U.S. businesses wanting to do business in Myanmar, including banks, must apply to Washington for a 'general license', a step that Myanmar's central bank expects could take weeks or even months.

"We're waiting," said Maung Maung Win. As a result, Western financial services are still non-existent in Myanmar and international credit and debit cards remain off limits - a frequent source of irritation for tourists and business executives now descending on the country.

The restrictions also prohibit local banks from moving money to U.S. and European bank networks — effectively freezing Myanmar out of global banking.

Anticipating changes, Myanmar's central bank has opened discussions with MasterCard and Visa, said Maung Maung Win.

"From our side we are willing to start as soon as possible," he said, adding the central bank wanted to connect to the international network ahead of the 2013 Southeast Asian Games, due to open late next year in Myanmar's capital, Naypyitaw.

MasterCard is looking at opportunities in Myanmar, said Matthew Driver, division president for Southeast Asia at MasterCard Worldwide.

"Electronic payments will be crucial in helping Myanmar connect to the global economy, facilitating business activity, and creating a better life for its citizens through financial inclusion," he said in a statement e-mailed to Reuters.

Local banking was not always so fraught. Dozens of local and foreign banks thrived in the 1950s, but the industry withered after a 1962 military coup introduced a disastrous 'Burmese Way to Socialism' and sweeping nationalization.

In 1988, the country's former military rulers re-introduced a market economy. Soon after, in 1992, private banks were allowed. Foreign banks began opening representative offices, poised for a day when they could do business in the resource-rich country of about 60 million people.

In 2003, shady money-lending practices caught up with the banking sector, sparking a crisis exacerbated by inept decision-making. Three banks collapsed.

Accusations of money laundering have since begun to fade but other problems are entrenched, including restrictions that prevent foreign banks from doing little more than research at representative offices. Currently, 17 foreign banks maintain such offices, said the central bank.

In the late 1990s and early 2000s, that number peaked at around 40. In recent weeks, it has started to rise again.

Asked which banks were most keen to enter Myanmar, Maung Maung Win said Japanese banks led the pack, including Bank of Tokyo Mitsubishi UFJ Ltd and Sumitomo Corp, followed by Singapore's United Overseas Bank Ltd, DBS Group Holdings Ltd and Oversea-Chinese Banking Corp Ltd, and then Malaysia's CIMB Group Holdings Bhd.
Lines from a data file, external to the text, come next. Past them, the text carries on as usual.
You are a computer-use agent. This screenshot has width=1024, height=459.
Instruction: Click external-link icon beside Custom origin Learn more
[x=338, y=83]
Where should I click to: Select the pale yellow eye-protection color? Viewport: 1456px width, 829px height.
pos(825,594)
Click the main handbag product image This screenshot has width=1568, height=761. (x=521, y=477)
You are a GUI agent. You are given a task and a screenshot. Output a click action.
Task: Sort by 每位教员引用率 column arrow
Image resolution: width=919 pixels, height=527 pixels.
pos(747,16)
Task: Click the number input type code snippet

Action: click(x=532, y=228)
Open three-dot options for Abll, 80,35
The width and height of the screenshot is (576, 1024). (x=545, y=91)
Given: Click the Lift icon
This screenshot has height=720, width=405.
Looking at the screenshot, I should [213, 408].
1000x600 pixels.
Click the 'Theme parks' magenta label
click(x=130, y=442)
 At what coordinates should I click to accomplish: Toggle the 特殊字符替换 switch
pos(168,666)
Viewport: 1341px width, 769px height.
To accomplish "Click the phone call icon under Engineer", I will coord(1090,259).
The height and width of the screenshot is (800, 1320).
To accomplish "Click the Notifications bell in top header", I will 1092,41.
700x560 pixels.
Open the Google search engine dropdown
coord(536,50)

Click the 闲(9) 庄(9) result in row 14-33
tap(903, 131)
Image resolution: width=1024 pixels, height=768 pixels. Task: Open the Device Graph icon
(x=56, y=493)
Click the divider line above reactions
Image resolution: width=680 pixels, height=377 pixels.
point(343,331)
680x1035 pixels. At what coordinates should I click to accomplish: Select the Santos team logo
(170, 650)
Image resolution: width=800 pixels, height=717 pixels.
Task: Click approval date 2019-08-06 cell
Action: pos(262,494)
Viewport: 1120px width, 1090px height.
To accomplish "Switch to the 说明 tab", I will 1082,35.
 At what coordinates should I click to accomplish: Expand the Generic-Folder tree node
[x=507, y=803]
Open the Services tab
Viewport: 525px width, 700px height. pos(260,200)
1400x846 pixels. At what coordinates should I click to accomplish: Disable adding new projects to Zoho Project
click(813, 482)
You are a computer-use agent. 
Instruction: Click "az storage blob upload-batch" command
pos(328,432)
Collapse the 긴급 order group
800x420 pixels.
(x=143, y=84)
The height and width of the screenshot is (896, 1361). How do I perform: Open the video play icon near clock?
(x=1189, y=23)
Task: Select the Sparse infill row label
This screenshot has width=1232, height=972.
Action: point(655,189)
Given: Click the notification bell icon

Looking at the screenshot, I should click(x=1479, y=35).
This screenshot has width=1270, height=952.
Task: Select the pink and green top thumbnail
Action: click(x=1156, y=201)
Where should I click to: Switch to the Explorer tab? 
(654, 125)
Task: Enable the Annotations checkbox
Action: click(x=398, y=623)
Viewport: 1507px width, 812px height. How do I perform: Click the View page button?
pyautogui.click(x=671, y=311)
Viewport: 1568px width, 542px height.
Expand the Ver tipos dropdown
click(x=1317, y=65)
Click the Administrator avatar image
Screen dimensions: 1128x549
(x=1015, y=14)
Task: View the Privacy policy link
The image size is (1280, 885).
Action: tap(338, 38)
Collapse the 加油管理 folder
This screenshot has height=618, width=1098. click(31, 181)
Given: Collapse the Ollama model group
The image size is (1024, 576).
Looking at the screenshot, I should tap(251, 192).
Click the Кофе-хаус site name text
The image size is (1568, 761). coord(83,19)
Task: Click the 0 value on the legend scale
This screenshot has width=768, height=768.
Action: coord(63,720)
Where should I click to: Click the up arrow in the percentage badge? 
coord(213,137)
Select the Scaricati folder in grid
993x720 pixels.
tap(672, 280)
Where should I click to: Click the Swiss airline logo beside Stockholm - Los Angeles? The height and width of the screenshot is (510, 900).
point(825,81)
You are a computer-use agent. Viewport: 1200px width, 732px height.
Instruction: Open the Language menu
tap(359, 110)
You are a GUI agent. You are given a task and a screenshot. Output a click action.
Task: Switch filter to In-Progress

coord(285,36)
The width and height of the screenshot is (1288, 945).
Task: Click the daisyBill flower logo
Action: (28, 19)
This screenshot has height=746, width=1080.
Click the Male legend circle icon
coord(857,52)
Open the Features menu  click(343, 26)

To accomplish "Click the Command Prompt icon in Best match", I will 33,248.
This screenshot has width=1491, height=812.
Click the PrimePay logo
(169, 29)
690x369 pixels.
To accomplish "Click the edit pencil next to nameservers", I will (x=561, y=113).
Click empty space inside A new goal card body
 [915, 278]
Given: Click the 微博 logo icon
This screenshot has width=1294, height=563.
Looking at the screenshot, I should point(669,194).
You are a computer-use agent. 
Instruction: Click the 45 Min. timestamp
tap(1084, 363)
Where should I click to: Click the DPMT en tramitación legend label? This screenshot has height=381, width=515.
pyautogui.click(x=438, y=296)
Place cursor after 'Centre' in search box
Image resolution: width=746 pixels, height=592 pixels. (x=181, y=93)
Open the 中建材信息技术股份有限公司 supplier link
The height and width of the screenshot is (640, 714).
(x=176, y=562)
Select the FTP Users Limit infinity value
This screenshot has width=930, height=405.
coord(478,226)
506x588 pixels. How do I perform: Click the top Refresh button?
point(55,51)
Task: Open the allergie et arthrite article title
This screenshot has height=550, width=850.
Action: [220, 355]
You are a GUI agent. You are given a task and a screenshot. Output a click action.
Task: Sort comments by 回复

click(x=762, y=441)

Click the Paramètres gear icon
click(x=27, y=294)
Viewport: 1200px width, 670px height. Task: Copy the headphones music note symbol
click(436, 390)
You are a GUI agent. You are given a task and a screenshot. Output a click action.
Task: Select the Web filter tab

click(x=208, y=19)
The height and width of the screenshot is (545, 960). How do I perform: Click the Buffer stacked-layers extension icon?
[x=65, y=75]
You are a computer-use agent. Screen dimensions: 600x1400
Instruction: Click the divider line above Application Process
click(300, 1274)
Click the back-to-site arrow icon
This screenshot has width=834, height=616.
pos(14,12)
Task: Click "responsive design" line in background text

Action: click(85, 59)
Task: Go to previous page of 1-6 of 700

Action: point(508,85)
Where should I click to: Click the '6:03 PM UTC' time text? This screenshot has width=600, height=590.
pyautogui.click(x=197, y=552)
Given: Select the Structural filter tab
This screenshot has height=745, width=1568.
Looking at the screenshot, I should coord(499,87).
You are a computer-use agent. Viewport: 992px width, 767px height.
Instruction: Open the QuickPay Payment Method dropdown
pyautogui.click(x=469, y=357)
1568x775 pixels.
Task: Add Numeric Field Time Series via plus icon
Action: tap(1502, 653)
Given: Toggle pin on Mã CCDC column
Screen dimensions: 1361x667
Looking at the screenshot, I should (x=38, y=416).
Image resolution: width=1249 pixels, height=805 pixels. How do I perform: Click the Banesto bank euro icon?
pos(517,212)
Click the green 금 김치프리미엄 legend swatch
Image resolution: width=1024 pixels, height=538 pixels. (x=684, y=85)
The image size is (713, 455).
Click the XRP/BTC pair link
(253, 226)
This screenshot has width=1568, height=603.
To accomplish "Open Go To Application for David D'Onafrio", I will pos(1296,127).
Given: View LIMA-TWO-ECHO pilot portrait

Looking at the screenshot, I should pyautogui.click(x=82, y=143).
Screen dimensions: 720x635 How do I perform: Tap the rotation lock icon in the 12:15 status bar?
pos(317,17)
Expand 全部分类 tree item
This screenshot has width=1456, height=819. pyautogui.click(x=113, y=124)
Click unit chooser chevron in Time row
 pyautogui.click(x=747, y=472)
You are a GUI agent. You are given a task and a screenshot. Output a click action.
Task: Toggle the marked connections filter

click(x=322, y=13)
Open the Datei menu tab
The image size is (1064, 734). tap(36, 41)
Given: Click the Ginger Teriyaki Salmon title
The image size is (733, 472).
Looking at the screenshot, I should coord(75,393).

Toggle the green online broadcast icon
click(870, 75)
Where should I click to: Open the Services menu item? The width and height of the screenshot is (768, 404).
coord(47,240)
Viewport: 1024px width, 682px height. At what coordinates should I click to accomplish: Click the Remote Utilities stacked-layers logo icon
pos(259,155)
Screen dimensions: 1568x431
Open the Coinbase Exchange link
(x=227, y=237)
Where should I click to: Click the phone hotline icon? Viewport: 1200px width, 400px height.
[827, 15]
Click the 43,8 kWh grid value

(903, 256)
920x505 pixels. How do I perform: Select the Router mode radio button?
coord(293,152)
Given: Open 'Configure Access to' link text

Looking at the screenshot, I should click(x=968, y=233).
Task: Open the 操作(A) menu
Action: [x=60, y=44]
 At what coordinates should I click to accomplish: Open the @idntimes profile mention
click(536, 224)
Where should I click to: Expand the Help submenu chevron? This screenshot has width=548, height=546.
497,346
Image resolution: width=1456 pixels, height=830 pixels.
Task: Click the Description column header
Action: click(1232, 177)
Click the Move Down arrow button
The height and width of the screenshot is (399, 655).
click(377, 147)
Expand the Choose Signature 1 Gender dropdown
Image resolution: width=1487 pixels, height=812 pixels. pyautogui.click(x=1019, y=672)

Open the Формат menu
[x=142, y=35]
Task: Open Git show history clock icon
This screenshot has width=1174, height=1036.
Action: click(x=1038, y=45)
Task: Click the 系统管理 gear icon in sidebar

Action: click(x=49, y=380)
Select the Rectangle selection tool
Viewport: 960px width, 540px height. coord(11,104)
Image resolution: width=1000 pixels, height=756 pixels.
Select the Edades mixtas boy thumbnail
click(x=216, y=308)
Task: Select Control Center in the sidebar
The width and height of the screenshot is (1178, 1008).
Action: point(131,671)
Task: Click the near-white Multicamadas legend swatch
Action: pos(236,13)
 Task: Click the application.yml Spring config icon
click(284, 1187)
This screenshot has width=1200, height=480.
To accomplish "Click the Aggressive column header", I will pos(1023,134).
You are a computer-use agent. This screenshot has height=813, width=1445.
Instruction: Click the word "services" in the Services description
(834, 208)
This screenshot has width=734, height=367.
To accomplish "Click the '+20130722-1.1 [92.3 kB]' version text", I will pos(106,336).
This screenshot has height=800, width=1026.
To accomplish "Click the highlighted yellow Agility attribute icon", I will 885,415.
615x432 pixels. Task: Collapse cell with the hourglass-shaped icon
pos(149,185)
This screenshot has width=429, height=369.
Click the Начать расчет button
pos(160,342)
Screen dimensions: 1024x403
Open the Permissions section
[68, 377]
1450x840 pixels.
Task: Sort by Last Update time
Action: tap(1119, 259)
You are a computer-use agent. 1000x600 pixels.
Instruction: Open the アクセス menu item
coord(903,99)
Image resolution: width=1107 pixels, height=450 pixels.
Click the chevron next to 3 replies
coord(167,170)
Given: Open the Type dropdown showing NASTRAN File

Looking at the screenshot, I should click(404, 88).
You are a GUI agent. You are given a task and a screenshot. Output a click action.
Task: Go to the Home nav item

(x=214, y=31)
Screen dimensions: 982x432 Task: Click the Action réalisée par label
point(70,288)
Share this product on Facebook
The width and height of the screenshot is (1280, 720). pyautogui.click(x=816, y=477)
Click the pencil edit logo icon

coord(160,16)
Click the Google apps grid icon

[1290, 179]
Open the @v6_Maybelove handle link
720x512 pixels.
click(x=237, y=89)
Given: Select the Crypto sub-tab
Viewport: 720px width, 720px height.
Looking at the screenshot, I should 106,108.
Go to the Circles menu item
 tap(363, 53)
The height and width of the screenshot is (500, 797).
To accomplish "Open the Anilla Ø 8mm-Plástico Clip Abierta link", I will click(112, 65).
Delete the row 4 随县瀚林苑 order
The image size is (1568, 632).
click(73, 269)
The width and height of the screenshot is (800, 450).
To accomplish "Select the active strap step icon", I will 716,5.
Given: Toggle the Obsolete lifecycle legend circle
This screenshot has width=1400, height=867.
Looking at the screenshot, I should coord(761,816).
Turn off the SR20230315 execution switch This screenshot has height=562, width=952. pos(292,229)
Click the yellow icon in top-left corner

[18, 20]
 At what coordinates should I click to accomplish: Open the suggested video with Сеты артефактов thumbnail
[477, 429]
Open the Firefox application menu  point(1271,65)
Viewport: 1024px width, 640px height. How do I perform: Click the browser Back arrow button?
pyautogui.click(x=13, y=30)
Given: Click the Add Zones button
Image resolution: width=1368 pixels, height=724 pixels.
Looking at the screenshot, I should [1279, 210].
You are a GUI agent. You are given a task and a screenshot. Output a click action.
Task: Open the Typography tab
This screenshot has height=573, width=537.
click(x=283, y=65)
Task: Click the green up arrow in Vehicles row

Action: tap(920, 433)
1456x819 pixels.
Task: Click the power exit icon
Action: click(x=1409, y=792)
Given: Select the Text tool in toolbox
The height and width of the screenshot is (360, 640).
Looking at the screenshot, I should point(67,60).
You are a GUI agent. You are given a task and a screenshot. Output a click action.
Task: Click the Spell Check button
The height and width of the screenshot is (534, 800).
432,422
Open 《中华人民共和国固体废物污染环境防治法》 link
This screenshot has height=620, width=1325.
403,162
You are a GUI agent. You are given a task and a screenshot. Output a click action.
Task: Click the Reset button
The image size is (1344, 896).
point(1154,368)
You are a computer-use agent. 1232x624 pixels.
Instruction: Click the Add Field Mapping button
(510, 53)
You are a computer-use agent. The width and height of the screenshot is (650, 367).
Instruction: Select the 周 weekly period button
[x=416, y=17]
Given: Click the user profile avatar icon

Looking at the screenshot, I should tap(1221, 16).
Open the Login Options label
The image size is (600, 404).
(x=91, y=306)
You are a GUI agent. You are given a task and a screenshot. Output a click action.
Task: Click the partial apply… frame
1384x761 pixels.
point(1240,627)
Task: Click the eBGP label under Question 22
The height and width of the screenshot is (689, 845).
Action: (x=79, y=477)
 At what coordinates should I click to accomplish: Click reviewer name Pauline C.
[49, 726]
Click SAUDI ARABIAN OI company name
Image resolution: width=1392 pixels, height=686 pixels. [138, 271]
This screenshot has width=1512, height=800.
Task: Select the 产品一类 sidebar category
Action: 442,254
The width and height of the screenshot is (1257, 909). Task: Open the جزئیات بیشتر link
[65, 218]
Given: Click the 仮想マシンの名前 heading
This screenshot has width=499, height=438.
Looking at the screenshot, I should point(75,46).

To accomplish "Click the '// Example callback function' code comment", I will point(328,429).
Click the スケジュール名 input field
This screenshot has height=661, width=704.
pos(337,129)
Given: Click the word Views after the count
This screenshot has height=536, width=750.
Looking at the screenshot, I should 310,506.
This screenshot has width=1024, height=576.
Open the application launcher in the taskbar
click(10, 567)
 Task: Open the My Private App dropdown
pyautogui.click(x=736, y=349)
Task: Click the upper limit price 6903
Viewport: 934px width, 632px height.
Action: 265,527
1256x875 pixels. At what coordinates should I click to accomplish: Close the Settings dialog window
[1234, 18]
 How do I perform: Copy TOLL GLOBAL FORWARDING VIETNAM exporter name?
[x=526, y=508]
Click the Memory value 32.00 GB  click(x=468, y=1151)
Banks from Vietnam, China and the United States also expressed strong interest, he added.

He said foreign banks might be allowed to open joint ventures or subsidiaries as early as next year and no later than 2015, pending new foreign direct investment laws and the outcome of deliberations at Myanmar's Finance Ministry, which oversees the central bank.

In the meantime, domestic banks are rushing to roll out services ahead of foreign competition.

Irrawaddy Bank, owned by local tycoon Zaw Zaw's Max Myanmar conglomerate, is less than two years old but aims to double in size to 45 branches and 1,500 staff next year from about 20 branches and 970 staff now, Zaw Zaw said in an interview.

Some have started online bill payments and domestic remittances, adding to the thrill for card-holders such as Naing Lin Oo, who uses ATMs about twice a month.

"It is far easier than using cash," he said outside Yangon's second-largest shopping plaza, itself a new phenomenon, open for just two months. "But we really need to see more of these," he said.